Resa lalu memaparkan, pada 15 November 2022, PT PIS menerima permintaan penawaran jasa pengangkutan kapal dari PT Pertamina Kilang Internasional (PT KPI).
“Permintaan tersebut berkaitan dengan impor minyak mentah jenis Escravos sebanyak 950 MB untuk kebutuhan RU IV Cilacap, dengan jadwal kedatangan (ALD) pada 3–4 Januari 2023,” ucap dia.
Carikan Kapal
Menindaklanjuti permintaan itu, Resa melanjutkan, PT PIS sebagai subholding PT Pertamina (Persero) yang bergerak di bidang penyedia jasa pelayaran lalu mencarikan kapal pengangkut jenis Suezmax yang menurut PT PIS dianggap sesuai dengan kapasitas impor.
“Jadi kalau gambaran besarnya tahap pertama itu tanggal 15 November sampai 7 Desember. Dan setelah itu tanggal 7 Desember sampai 30 Desember 2022,” jawab dia.

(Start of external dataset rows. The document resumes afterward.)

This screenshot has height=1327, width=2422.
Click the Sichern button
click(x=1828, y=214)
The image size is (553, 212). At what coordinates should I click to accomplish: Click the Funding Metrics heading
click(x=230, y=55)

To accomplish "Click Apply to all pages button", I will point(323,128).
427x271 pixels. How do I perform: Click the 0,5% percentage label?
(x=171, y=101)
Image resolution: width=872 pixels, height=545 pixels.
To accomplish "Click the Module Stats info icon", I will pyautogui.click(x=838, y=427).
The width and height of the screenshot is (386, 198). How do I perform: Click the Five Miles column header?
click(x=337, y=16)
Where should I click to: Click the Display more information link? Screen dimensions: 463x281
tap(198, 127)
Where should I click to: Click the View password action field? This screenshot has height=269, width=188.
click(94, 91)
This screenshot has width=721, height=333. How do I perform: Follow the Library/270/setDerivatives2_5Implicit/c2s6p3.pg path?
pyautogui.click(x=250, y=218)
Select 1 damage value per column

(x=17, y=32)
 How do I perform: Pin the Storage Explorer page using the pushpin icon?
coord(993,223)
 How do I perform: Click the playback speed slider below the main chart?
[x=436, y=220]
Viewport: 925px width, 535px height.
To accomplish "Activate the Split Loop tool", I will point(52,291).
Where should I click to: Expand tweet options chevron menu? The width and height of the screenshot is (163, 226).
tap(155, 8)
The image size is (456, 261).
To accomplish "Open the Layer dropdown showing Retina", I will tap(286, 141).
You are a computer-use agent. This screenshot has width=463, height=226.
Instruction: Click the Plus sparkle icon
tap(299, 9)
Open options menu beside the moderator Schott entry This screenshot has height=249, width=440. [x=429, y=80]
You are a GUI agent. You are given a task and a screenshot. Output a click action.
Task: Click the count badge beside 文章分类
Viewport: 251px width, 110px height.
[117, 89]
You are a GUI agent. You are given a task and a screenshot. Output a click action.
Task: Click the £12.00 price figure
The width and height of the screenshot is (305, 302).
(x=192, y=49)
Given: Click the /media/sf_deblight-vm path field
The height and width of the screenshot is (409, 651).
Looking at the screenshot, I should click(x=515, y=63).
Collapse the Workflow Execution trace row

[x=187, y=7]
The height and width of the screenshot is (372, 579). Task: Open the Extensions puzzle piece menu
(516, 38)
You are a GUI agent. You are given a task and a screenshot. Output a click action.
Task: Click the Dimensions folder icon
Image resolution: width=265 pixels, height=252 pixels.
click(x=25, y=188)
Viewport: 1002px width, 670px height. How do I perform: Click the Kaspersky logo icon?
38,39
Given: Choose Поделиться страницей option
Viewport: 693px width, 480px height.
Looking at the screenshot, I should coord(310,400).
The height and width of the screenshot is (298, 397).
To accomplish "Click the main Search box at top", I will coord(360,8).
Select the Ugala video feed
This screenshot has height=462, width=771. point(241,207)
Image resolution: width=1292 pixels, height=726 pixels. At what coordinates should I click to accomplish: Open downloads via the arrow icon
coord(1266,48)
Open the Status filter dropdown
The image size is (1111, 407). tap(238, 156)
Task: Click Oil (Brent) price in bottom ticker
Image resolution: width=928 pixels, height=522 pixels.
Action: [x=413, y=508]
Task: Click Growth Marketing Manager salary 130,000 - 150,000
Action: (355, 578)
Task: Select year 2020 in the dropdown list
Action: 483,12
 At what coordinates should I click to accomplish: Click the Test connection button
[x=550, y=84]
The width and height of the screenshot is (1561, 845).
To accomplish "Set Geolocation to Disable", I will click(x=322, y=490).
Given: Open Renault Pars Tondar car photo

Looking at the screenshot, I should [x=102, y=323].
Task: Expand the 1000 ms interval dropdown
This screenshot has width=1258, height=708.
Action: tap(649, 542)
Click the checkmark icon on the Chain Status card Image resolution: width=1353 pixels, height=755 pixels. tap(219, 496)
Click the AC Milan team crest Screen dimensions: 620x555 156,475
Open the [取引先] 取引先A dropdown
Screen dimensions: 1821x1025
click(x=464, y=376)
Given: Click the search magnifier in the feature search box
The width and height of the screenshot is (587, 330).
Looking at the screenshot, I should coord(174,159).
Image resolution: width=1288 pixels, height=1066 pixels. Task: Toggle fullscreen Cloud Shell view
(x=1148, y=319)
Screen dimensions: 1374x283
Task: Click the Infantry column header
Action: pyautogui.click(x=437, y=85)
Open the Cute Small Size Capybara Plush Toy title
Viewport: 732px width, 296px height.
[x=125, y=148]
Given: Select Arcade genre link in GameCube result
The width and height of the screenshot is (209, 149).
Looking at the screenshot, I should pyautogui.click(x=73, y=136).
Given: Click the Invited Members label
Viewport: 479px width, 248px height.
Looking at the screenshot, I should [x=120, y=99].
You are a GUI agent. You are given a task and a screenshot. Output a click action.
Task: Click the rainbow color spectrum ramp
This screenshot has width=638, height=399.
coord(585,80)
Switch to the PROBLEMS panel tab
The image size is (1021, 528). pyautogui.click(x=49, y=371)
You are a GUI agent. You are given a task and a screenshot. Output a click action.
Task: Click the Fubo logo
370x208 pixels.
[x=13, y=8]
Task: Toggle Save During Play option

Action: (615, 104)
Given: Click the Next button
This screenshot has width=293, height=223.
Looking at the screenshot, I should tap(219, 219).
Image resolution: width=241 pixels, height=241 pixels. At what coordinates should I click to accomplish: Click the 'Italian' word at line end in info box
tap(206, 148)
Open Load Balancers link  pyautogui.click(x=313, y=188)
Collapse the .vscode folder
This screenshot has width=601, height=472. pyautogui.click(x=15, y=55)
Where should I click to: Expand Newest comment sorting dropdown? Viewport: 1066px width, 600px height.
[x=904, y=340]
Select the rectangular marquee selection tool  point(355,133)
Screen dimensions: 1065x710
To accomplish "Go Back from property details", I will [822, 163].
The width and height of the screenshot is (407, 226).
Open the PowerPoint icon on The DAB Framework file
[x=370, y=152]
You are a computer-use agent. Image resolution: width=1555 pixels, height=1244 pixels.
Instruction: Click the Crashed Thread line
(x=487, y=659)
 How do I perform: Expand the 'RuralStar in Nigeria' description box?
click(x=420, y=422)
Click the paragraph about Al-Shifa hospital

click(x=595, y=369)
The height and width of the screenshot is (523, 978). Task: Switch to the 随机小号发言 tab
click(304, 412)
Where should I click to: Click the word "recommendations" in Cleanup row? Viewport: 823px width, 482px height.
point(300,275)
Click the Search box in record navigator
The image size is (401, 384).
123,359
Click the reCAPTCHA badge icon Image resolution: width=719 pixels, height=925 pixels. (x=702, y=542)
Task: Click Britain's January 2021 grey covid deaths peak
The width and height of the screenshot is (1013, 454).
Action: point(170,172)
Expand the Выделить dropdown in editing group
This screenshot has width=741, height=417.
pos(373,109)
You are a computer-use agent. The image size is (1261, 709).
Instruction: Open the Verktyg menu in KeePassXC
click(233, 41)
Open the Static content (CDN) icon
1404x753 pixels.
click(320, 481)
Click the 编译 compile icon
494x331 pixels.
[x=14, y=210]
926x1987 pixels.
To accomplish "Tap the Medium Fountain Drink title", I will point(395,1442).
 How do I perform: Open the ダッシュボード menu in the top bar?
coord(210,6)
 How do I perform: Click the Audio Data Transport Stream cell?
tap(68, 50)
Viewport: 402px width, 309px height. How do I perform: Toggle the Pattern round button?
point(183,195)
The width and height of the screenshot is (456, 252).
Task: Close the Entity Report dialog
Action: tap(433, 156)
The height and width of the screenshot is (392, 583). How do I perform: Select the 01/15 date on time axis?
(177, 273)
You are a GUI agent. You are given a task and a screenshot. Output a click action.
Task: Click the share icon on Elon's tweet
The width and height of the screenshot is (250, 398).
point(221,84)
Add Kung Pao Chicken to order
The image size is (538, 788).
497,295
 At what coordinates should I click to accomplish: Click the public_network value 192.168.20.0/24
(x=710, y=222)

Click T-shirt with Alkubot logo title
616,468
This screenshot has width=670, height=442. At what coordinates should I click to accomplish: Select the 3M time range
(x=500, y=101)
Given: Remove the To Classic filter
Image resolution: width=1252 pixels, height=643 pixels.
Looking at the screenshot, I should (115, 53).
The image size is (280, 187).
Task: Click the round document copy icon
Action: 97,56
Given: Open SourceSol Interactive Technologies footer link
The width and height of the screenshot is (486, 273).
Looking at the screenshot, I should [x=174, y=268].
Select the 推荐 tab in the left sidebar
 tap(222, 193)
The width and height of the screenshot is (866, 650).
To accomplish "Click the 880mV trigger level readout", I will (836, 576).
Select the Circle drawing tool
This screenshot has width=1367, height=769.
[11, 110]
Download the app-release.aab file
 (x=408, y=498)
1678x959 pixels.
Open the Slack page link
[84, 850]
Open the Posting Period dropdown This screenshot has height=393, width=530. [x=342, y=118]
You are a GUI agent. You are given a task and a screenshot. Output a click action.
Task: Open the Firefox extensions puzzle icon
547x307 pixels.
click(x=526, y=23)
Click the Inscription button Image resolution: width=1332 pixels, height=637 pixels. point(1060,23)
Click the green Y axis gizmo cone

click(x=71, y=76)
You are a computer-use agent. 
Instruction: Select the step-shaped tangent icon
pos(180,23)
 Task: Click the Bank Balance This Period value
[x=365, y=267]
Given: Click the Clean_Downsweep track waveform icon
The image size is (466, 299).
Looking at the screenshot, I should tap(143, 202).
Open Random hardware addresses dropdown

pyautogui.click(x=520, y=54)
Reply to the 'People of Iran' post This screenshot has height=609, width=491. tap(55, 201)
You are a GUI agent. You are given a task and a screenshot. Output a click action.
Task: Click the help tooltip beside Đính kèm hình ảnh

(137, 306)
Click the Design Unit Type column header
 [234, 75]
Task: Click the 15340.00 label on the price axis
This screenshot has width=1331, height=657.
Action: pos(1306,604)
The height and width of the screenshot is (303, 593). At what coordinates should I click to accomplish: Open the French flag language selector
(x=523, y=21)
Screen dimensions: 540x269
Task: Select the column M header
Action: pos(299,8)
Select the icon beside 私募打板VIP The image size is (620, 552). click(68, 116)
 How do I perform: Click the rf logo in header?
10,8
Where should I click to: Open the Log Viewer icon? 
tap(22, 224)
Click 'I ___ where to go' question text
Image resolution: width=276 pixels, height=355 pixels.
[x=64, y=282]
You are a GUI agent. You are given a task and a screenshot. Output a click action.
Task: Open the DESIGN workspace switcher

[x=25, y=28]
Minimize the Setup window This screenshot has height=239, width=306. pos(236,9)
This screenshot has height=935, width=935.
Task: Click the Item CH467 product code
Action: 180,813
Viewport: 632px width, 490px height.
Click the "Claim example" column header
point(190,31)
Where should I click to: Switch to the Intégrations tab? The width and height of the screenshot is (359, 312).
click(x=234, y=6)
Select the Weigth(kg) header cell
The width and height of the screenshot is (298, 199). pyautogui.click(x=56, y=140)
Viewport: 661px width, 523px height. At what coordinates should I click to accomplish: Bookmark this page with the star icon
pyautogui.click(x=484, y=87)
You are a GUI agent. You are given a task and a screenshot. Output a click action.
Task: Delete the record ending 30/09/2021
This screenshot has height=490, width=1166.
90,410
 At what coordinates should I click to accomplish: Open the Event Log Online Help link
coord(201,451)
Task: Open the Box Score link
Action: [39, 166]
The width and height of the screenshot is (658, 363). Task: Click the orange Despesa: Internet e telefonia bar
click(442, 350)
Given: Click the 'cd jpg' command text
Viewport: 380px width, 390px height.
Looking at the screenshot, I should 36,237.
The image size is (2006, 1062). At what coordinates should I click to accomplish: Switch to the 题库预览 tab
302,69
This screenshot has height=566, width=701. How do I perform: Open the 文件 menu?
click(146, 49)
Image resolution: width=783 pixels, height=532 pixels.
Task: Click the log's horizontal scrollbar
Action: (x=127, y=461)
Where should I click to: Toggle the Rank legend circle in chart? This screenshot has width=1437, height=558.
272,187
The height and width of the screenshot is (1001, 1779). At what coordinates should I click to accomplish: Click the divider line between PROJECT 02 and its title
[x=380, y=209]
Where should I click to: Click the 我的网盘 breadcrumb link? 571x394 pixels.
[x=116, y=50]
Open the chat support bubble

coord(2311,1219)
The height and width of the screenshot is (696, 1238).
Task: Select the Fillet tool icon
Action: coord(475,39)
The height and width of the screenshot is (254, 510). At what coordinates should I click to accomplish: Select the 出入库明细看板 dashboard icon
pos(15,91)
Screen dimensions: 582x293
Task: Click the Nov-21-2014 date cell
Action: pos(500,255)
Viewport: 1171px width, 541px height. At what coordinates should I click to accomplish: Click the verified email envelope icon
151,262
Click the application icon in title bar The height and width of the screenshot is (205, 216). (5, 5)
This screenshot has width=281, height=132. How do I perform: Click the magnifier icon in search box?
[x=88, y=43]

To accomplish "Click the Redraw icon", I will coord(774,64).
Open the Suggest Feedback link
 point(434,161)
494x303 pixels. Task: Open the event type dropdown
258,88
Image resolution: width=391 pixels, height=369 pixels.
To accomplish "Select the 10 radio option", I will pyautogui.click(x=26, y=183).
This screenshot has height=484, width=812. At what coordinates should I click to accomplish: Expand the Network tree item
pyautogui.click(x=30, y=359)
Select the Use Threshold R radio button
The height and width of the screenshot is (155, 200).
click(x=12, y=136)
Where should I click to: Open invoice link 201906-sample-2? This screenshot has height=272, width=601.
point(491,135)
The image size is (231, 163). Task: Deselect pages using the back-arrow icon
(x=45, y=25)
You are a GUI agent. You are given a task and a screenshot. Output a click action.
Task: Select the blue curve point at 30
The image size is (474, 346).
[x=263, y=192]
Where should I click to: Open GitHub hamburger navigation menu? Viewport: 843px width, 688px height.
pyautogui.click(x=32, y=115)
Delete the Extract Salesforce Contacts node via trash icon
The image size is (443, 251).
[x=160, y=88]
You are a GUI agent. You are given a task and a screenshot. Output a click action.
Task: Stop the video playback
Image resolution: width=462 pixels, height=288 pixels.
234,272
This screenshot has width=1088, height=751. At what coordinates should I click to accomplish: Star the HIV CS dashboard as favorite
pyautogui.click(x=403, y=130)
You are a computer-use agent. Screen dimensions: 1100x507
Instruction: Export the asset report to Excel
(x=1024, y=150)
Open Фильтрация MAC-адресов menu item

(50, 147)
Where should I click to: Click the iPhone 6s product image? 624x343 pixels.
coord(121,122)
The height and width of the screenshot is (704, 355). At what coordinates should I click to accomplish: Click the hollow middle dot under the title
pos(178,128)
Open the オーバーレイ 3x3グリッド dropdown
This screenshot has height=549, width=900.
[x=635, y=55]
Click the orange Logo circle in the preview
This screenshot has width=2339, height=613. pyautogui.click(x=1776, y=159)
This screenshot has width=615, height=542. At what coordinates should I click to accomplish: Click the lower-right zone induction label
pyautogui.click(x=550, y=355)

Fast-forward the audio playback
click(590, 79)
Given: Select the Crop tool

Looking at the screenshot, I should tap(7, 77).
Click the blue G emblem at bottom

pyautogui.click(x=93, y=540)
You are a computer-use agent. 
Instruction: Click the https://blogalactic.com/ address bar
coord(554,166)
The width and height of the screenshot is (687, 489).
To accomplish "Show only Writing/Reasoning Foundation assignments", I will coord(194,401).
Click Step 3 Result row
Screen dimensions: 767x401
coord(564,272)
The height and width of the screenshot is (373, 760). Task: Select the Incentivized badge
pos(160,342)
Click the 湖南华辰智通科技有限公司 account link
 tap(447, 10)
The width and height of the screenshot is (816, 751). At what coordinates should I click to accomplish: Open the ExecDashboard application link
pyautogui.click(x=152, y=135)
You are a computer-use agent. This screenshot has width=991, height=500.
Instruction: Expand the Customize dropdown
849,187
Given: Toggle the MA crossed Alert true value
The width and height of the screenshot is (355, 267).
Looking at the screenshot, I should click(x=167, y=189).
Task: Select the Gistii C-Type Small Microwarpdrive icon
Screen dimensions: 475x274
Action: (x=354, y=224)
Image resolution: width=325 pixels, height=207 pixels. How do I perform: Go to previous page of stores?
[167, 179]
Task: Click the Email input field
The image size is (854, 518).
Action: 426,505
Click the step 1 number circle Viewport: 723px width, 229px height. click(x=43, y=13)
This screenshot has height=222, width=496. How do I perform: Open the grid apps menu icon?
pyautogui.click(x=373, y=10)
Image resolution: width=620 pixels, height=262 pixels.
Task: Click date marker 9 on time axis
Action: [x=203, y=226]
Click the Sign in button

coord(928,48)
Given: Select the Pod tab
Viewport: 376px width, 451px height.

Resa menerangkan, pada tahap pertama pihaknya menawarkan US$ 9,4 juta untuk sekali pengangkutan dengan kapal Suezmax. Kemudian terjadi penyesuaian harga imbas dari kenaikan kurs dolar dan pasar kapal, penawaran naik menyentuh angka US$ 10,5 juta. Namun, PT KPI menilai angka tersebut terlalu mahal. Jaksa lalu menanyakan apa tindak lanjut dari penolak harga tersebut.
“Apakah PT KPI meminta penawaran lagi atau meminta kapal tipe lain?,” tanya jaksa.
Resa lalu menerangkan, pada 7 Desember 2022, PT KPI meminta menjajaki potensi rencana kerja sama dengan Totsa. Kemudian, pihaknya meneruskan informasi tersebut ke PIS Singapura. Lalu PIS Singapura menawarkan harga US$ 6,9 juta dengan kapal Olimpic Luna.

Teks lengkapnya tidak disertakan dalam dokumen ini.